Text extract:

The open blogging platform. Say no to algorithms and paywalls.

Logistic Regression from Scratch

Explained and Implemented

Logistic regression is a regression analysis used when the dependent variable is binary categorical. Target is True or False, 1 or 0. However, although the general usage is binary, it is also possible to make multi-class classifications by making some modifications.

We fit a straight line to the data in linear regression. If our dependent variable, that is, our target variable, has a binary type, drawing a straight line here will not estimate a fine result. In such cases, it would be right to calculate the probabilities.

image

Logistic regression uses an s-shaped curve (a logistic function) instead of a linear line. Although it is a probability function and yields a probability value, logistic regression is used for classification. It returns 1 if the probability is above 0.5 (50%) and 0 if it is below. Just like multiple linear regression, more than one independent variable can be included in the model. Likewise, it can work with both continuous variables and discrete, categorical variables as independent variables.

image

Just like linear regression, logistic regression also uses gradient descent. In addition to this, we can also use maximum likelihood.

Given records:
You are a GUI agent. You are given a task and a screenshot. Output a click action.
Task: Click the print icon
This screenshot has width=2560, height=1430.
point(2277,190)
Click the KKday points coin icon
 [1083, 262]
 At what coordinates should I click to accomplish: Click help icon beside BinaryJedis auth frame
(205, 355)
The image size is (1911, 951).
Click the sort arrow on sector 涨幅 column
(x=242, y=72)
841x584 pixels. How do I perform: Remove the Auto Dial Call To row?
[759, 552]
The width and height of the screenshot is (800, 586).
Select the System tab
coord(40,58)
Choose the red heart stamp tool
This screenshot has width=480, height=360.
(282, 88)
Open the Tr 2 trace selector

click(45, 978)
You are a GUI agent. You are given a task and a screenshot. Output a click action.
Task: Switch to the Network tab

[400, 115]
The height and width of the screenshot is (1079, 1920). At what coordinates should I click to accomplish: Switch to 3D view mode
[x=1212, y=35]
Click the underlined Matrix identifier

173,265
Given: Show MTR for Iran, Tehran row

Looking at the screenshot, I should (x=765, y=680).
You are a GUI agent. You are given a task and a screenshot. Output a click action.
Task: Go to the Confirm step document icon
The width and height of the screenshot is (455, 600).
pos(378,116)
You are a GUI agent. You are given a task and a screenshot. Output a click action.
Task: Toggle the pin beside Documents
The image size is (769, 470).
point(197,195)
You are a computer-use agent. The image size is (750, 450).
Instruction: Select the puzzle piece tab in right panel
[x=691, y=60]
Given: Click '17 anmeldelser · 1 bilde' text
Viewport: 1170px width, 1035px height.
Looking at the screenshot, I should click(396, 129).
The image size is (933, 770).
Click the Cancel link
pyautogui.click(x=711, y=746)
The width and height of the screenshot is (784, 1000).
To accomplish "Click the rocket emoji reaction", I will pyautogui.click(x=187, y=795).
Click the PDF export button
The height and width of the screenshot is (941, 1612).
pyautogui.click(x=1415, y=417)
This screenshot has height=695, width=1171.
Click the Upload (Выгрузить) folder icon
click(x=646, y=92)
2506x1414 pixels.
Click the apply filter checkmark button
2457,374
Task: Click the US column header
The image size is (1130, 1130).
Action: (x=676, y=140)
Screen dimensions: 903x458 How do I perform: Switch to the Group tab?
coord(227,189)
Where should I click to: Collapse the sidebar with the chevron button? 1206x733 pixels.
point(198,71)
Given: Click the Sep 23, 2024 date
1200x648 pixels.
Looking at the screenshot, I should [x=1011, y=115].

Required task: Pick up the logistic regression article after its final sentence and continue it in the same explanatory style. The records are independent material and bear no relation to the logistic regression article.

Task response:
Maximum-likelihood

The purpose here is to find the parameters of a given data. We will find such parameters that will maximize the likelihood. It estimates a parameter and this parameter is a constant variable. The ultimate goal is to find this parameter and fit the most appropriate distribution on the data by using this parameter(s). There are different types of distributions such as normal, exponential, gamma, Poisson, etc. When you fit one of these distributions on top of the data, it will be easier to explain and use the data.

Let's say we measured the minute of the first corner in 20 different Champions League football matches. We should find the best fit distribution over this data. We will use the normal distribution which comes to mind first (and also, as we recognize when we look at the data).

image

We are trying to find the best distribution that gives the maximum likelihood. We have two parameters in normal distributions, mean and standard deviation. Then, our goal is to find the mean and standard deviation that will give the maximum likelihood.

image

The math here to calculate the likelihood of distributions is another topic. So, I will leave the maximum likelihood subject here and return to logistic regression. As it can be understood, there is a similar approach when fitting the s-shaped curve in logistic regression.

We will first re-code the logistic regression from scratch. At the end of the article, you can find the sklearn implementation.

You can reach the code from this Kaggle notebook.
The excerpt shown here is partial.